Is this something that has come up in any of the EpiVerse tutorials / package vignettes?

yes, from reviewing tutorials for a coming in-person trial. The quantify transmission episode uses {incidence2} data as input for {EpiNow2} (permalink), so I thought of using incidence2::incidence() as a way to briefly showcase the function (not only the data stored on it which could also came from {covidregionaldata}) but noticed that using it was getting NA's on the initial dates, differing from the initial input written by the episode contributor, so opted to keep a classical {dplyr} approach:

library(dplyr)

cases <- incidence2::covidregionaldataUK %>%
  select(date, cases_new) %>%
  group_by(date) %>%
  summarise(confirm = sum(cases_new, na.rm = TRUE)) %>%
  ungroup()

now, from your suggestion, we could edit this step to:

library(tidyr)

cases <- incidence2::covidregionaldataUK %>% 
  # preprocess missing values
  tidyr::replace_na(list(cases_new = 0)) %>% 
  # compute the daily incidence
  incidence2::incidence(
    date_index = "date",
    counts = "cases_new",
    interval = "day",
    # rename column outputs to fit {EpiNow2}
    date_names_to = "date",
    count_values_to = "confirm"
  )
avallecam commented 7 months ago

Do you want to propose a PR for this?

Glad to start this PR, but I will not be in the capacity to do this in April, since I'll be focused on prep for a month of weekly tutorial trials, or May due to annual leave. So I'm also happy if you start this and I can contribute with my review.

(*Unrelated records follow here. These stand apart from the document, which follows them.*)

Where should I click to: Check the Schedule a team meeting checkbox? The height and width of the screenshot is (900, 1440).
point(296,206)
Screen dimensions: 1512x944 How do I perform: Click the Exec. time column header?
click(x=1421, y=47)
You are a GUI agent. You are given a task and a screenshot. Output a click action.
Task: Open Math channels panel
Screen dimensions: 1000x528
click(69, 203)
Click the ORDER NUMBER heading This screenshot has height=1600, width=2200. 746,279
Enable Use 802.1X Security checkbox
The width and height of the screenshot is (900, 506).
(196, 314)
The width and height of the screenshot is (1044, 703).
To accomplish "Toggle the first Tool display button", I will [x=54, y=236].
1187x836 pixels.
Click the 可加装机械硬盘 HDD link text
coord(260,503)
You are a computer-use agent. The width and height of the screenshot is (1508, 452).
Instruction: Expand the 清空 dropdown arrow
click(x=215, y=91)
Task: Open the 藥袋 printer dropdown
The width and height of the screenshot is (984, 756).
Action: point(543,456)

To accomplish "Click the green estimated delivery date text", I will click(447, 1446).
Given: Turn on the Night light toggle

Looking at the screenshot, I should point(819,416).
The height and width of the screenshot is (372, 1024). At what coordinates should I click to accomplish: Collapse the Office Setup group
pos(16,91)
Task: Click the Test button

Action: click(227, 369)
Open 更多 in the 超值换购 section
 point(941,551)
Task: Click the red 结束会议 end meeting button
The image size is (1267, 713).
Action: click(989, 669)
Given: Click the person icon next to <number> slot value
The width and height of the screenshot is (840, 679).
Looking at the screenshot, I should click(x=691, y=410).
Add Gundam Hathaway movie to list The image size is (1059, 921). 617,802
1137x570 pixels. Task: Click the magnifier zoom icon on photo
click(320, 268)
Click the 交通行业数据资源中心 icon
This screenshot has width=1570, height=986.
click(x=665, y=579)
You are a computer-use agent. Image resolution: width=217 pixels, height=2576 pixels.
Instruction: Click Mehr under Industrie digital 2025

TimTaylor commented 7 months ago

No worries - next time I look at the package I'll try and take a poke.

TimTaylor commented 5 months ago

@avallecam - I'm working on this at the moment. Plan is two-fold:

  1. Document this clearly in the vignette. The included Covid dataset works well for this.
  2. Add a warning when there are NA values present that could cause issues. I'll probably add an option to turn warning off as well but will have it on by default.
avallecam commented 5 months ago

@avallecam - I'm working on this at the moment. Plan is two-fold:

  1. Document this clearly in the vignette. The included Covid dataset works well for this.

  2. Add a warning when there are NA values present that could cause issues. I'll probably add an option to turn warning off as well but will have it on by default.

sounds good to me @TimTaylor . These actions make explicit the presence of NA outputs from the incidence() function. Point 1 could briefly add examples using na.omit(), filter(!is.na(cases_new)), replace_na(list(cases_new = 0)), as you wrote in the comment above https://github.com/reconverse/incidence2/issues/113#issuecomment-2031357996

TimTaylor commented 5 months ago

Point 1 could briefly add examples using na.omit(), filter(!is.na(cases_new)), replace_na(list(cases_new = 0)), as you wrote in the comment above #113 (comment)

I'm going with the tidyr::replace_na(list(cases_new = 0)) version in the documentation to emphasise that what we are really doing is imputing missing values. The other two are discarding rows from the data which could also remove other counts we want to use (as incidence() can take multiple count columns as input).

I'll poke when complete so you can have a gander :smiley:

TimTaylor commented 5 months ago

@avallecam - This is now changed in the development version and associated docs. Relevant section rendered in dev docs at https://www.reconverse.org/incidence2/dev/articles/incidence2.html#computing-incidence-from-pre-aggregated-data if you want a gander.

I've implemented the warning but have not yet implemented options to turn it off. Will raise another issue for this.